Thereafter a second summary judgment motion was filed by the individual defendant alone. In support of this motion, defendant filed an affidavit wherein he averred the following: "On or about July of 1972 arrangements were made by me in my representative capacity as president of Young Investments, Inc., a Georgia corporation, for plaintiff to furnish carpeting for an apartment development known as Valencia Villas . . . On or about December of 1971, acting in my representative capacity as president of Coronado Cliffs Apartments, Inc., I asked plaintiff to furnish some carpeting for an apartment development known as Coronado Cliffs Apartments. . . In all of the dealings, transactions and negotiations conducted between the agents, servants and employees of plaintiff corporation and myself, I was acting in a representative capacity as an officer of Young Investments, Inc. and Coronado Cliffs Apartments, Inc., and never in my individual capacity. I have never personally purchased any materials from . . . Keller Building Products of Atlanta, Inc. [plaintiff] . . . and am not indebted to Keller Building Products of Atlanta, Inc. in any amount."
Responding to defendant's motion for summary judgment, plaintiff amended its complaint by adding the following paragraph: "[T]he defendant, Robert A. Young, so commingled his activities and confused his activities with the activities of the corporations known as Bob Young Investments, Inc., Coronado Cliffs Apartments, Inc., and Bob Young Development Company, Inc., and perhaps other corporations, that the result of such confusion and commingling of activities was to hinder, delay and defraud creditors and thereby enable Robert A. Young to evade contract obligations." (R. 107).
Following a hearing on the second summary judgment motion, the trial court entered judgment in favor of the individual defendant. These appeals followed.
1. Case No. 51737. In this appeal, plaintiff asserts the trial court erred in granting the individual defendant's summary judgment motion because (1) a previous motion for summary judgment was denied and (2) genuine issues of material fact remained for trial.
(a) Consideration of a second motion for summary judgment lies within the discretion of the trial judge, especially where, as here, additional evidence is presented in support of the second motion. Suggs v. Brotherhood of Locomotive Firemen & Enginemen, 106 Ga. App. 563
, 564 (2) (127 SE2d 827
); Stein Steel &c. Co. v. Briggs Mfg. Co., 110 Ga. App. 489
, 493 (3a) (138 SE2d 910
); Walker v. Small Equip. Co., 114 Ga. App. 603 (152 SE2d 629)
. " 'While we certainly do not approve in general of the piecemeal consideration of successive emotions for summary judgment, since defendants might well normally be held to the requirement that they present their strongest case for summary judgment when the matter is first raised, we do not believe the rules prohibit the consideration by a trial court of a second motion of this nature.' " Sams v. McDonald, 119 Ga. App. 547 (167 SE2d 668)

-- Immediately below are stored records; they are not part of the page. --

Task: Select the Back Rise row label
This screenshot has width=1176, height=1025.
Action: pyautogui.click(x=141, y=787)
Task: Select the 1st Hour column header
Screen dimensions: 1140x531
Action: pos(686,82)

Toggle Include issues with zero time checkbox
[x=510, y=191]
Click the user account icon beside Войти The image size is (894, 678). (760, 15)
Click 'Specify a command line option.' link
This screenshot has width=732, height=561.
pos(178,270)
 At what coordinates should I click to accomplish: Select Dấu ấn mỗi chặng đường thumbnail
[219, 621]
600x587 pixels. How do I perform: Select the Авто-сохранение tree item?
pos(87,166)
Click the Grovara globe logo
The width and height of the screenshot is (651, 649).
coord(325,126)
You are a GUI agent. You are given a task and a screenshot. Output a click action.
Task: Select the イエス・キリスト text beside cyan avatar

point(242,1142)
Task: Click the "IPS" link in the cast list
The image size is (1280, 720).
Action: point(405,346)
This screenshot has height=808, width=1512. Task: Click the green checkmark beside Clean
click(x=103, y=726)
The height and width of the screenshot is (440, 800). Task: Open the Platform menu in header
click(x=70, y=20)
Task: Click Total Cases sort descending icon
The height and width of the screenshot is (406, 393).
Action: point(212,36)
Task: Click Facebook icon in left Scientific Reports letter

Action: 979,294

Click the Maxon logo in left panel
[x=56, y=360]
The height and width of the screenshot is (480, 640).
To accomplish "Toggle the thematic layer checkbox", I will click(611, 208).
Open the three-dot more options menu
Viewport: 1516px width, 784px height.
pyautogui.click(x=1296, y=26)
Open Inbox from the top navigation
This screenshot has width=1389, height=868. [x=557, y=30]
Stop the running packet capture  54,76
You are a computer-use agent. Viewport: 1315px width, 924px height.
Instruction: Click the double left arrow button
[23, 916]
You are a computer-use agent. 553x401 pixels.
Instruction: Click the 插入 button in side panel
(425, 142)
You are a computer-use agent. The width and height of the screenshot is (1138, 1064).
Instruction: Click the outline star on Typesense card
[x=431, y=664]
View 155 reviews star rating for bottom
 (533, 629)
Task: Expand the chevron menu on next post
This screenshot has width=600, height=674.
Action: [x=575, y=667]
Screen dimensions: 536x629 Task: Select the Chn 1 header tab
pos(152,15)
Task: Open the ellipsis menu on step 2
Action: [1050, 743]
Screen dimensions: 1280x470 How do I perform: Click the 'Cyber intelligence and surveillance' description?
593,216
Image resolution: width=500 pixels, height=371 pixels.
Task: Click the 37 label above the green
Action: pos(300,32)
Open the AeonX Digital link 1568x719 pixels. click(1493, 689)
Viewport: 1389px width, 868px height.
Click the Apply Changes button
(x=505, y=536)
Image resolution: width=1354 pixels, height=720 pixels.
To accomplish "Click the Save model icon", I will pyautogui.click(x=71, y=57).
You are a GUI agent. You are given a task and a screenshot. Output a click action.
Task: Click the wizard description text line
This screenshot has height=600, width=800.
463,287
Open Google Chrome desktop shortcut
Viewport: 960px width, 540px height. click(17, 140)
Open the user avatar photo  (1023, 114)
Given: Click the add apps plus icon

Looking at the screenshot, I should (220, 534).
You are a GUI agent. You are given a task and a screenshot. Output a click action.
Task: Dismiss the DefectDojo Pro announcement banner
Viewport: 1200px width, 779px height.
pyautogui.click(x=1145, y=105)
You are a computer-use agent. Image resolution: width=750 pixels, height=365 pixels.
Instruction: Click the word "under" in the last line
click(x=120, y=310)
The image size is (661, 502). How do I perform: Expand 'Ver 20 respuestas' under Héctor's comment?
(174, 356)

; O'Pry v. Goodman, 132 Ga. App. 191 (207 SE2d 674)
. Compare Summer-Minter & Associates v. Giordano, 231 Ga. 601 (203 SE2d 173)
. The trial court did not err in permitting a second motion for summary judgment.
(b) Did the individual defendant succeed in carrying the burden imposed upon him as movant for summary judgment? Prior to the plaintiff amending its complaint, defendant was unquestionably entitled to prevail. "One person may own all the stock of a corporation, and still such individual shareholder and the corporation would, in law, be two separate and distinct persons." Waycross Air-Line R. Co. v. Offerman &c. R. Co., 109 Ga. 827, 828 (35 SE 275); Shingler v. Shingler, 184 Ga. 671, 672 (3) (192 SE 824).
But plaintiff's amendment changed the legal picture. Under a different theory, this amendment sought judgment against the individual defendant on the basis that the conduct of his business was such that he made himself personally liable.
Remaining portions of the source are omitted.